Hi Everyone,
I am facing some strange behaviour with Analyzers. I am using SimpleAnalyzer
for some fields in my Compass entity, but I also wrote a custom Analyzer
that is slightly different from the SimpleAnalyzer as I wanted to allow even
letters and digits in company name column.
So custom analyzer CompanyNameAnalyzer uses the following tokenizer.

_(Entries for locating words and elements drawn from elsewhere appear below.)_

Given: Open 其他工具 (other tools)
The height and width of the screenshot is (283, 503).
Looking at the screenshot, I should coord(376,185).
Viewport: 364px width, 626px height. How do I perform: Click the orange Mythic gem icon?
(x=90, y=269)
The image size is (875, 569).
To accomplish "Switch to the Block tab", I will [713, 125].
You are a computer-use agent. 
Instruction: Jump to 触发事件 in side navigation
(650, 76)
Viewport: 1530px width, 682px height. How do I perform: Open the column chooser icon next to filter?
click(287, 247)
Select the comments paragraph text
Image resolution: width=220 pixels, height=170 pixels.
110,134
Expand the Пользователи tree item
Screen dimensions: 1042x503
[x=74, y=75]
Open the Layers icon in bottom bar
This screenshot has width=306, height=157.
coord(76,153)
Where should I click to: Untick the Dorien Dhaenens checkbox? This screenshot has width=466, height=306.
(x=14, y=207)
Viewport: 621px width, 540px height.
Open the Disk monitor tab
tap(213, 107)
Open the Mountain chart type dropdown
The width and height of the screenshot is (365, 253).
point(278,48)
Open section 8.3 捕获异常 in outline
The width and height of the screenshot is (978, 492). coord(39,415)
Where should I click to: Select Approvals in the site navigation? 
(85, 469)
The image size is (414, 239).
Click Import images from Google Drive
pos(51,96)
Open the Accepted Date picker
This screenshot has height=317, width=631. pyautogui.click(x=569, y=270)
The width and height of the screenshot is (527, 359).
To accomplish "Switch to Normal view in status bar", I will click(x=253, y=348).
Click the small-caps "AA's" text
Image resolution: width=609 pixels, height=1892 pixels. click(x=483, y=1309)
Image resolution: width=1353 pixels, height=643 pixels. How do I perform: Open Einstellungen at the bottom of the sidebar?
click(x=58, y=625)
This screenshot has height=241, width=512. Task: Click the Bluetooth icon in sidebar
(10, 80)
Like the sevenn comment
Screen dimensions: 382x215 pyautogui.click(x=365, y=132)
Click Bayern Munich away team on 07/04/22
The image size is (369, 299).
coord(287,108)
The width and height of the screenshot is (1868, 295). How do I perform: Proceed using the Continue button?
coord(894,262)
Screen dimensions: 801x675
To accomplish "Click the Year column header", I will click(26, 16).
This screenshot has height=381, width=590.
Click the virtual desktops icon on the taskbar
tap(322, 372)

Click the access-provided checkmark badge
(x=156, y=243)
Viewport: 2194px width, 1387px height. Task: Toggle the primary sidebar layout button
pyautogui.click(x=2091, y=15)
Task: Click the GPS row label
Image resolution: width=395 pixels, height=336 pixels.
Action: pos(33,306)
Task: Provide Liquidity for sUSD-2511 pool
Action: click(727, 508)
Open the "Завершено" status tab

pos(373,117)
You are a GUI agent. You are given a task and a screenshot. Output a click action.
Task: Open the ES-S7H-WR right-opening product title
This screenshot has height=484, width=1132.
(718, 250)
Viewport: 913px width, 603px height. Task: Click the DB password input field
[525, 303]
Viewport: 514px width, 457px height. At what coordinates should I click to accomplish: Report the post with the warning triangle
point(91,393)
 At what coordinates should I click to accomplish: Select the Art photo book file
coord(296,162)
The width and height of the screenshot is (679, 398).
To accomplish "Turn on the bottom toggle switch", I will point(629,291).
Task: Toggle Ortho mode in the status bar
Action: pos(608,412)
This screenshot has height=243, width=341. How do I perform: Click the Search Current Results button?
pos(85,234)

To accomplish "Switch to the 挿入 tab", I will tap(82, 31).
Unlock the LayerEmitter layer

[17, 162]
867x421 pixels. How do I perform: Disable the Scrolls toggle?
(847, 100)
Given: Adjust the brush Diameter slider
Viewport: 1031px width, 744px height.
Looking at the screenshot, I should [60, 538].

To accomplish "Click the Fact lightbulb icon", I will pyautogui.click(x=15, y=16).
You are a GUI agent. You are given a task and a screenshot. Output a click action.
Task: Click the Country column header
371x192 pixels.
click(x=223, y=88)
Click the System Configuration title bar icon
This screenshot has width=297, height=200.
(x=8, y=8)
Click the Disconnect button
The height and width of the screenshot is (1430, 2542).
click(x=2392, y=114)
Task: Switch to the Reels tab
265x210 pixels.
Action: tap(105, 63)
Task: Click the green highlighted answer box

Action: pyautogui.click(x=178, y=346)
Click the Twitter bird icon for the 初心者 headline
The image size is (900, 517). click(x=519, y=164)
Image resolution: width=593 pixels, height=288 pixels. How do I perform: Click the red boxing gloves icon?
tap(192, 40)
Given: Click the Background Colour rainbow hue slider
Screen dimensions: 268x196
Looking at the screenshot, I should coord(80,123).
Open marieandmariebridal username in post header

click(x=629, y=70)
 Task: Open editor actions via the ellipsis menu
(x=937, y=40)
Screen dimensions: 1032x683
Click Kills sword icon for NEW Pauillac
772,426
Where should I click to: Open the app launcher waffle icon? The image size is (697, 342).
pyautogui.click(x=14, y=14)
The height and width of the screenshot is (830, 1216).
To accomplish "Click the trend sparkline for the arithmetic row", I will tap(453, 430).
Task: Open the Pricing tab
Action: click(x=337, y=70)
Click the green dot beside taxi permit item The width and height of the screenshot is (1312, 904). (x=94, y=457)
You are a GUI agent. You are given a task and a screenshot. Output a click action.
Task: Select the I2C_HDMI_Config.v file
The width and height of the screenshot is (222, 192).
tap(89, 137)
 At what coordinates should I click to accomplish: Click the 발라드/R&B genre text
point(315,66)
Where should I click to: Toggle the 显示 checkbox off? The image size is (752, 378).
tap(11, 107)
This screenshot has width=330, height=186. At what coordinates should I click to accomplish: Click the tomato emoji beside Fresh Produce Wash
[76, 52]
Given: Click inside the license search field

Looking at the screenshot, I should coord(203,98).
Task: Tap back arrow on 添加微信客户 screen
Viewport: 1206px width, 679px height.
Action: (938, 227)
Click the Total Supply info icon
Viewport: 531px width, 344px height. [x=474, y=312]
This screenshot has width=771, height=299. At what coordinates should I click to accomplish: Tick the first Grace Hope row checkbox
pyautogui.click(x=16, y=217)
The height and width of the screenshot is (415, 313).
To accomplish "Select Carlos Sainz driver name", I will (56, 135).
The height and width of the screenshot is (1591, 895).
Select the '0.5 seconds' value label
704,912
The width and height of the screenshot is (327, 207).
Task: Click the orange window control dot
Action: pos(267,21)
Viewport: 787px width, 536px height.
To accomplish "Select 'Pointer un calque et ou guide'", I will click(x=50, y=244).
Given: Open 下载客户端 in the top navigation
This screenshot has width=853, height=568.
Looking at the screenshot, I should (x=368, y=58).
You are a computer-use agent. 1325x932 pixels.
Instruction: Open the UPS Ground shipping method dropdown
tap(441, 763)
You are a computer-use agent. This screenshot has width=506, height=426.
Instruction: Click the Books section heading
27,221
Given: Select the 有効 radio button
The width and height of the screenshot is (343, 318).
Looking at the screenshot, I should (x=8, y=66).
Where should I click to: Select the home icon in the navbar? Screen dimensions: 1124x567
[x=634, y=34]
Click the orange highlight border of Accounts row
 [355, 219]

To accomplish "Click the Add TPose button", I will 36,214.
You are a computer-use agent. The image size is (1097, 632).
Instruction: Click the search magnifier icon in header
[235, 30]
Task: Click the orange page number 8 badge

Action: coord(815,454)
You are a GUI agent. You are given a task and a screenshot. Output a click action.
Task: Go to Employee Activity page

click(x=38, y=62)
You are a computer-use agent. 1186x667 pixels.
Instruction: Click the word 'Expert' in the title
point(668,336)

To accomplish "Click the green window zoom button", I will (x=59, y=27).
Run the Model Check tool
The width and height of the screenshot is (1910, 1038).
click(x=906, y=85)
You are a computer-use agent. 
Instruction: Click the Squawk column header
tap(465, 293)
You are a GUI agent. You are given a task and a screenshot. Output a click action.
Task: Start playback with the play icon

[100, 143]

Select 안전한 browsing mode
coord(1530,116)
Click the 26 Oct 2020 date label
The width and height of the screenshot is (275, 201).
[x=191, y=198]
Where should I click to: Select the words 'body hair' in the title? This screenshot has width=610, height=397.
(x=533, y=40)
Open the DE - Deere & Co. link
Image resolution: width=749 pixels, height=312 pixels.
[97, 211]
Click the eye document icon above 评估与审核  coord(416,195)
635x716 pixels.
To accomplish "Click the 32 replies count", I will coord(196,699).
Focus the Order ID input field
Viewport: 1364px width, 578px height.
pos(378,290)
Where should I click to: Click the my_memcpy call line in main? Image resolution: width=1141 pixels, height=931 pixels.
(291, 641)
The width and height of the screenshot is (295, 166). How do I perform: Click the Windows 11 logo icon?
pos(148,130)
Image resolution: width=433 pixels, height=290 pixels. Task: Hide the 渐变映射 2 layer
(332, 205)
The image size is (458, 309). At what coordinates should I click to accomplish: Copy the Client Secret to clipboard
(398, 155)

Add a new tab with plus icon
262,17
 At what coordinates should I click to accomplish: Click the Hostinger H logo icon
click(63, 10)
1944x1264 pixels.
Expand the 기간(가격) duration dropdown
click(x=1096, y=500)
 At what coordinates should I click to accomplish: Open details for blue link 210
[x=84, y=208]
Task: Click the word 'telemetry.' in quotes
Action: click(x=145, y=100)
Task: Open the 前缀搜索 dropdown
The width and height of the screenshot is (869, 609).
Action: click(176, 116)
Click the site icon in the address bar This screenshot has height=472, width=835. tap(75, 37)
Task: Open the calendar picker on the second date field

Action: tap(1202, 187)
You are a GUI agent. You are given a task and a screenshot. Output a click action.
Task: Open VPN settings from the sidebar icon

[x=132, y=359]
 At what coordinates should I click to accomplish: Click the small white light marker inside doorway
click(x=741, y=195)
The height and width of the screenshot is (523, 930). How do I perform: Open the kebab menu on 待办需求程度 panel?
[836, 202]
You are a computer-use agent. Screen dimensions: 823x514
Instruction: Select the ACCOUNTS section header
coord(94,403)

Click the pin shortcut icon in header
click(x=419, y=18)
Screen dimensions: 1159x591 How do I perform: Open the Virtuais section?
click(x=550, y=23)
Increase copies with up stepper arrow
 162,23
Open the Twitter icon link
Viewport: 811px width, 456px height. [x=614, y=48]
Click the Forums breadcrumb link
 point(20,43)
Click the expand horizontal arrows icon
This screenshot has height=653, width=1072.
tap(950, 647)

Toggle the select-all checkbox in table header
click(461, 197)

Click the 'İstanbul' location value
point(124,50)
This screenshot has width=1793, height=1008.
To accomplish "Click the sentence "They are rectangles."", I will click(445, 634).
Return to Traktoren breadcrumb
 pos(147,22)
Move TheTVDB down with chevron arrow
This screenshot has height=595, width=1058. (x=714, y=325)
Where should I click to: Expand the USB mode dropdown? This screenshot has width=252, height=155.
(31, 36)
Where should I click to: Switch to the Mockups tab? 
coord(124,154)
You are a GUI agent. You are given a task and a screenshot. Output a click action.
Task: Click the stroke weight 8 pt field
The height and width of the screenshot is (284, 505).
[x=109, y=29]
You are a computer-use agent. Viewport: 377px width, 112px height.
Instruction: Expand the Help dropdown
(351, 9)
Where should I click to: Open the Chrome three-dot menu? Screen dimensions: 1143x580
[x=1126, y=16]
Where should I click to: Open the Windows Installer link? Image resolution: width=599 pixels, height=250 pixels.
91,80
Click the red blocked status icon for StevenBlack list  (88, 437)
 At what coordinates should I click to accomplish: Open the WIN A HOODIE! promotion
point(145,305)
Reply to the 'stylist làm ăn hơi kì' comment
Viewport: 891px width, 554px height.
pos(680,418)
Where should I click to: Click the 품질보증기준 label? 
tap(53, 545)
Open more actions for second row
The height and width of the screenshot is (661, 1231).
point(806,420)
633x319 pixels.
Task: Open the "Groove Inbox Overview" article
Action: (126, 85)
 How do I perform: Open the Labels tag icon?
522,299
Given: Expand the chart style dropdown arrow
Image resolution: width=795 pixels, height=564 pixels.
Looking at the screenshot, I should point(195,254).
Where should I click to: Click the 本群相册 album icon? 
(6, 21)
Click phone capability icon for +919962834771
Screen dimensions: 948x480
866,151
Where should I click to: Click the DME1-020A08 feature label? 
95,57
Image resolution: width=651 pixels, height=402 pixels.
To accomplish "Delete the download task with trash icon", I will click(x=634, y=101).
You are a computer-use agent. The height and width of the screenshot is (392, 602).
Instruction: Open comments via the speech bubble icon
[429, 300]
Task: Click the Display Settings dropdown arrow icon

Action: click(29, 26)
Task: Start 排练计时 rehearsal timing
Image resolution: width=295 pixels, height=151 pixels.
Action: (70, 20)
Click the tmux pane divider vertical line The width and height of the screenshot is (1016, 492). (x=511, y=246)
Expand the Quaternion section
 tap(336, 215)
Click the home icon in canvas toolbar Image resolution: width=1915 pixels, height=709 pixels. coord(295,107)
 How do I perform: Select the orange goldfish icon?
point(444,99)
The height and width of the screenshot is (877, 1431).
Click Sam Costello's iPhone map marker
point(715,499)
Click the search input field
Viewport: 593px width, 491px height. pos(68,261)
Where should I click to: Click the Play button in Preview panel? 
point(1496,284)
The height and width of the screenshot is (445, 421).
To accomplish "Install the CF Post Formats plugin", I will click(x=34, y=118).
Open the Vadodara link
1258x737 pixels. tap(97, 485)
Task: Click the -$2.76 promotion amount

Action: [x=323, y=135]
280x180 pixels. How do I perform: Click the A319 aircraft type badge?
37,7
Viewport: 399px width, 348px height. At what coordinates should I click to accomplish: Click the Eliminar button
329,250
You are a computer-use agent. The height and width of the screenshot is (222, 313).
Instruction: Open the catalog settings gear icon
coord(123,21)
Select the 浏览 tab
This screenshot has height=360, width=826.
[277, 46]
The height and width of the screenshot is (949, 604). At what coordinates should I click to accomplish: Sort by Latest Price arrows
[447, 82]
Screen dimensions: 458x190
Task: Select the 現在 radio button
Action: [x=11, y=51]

public class CompanyNameTokenizer extends CharTokenizer {
/** Construct a new CompanyNameTokenizer. */
public CompanyNameTokenizer(Reader in) {
super(in);
}
protected char normalize(char c) {
return Character.toLowerCase(c);
}
/** Collects only characters which are numbers or letters */
protected boolean isTokenChar(char c) {
Character ch = new Character(c);
// Exclude @ special character while tokenizing
if(Character.isLetterOrDigit(c) || ch.equals('@'))
return true;
else
return false;
}
}
But for some reason when I search for +companyName:good +companyName:will,
the word 'will' is ignored in the search, I get results that match only
good. I guess this means that 'will' is being stripped off as it is a stop
word. I don't understand why this should happen because the custom Analyzer
I am using does not use the StopFilter. So why should it filter the stop
words?
I tried looking at the Lucene source too, but no luck. Any suggestions would
be appreciated.
Thanks,
Harini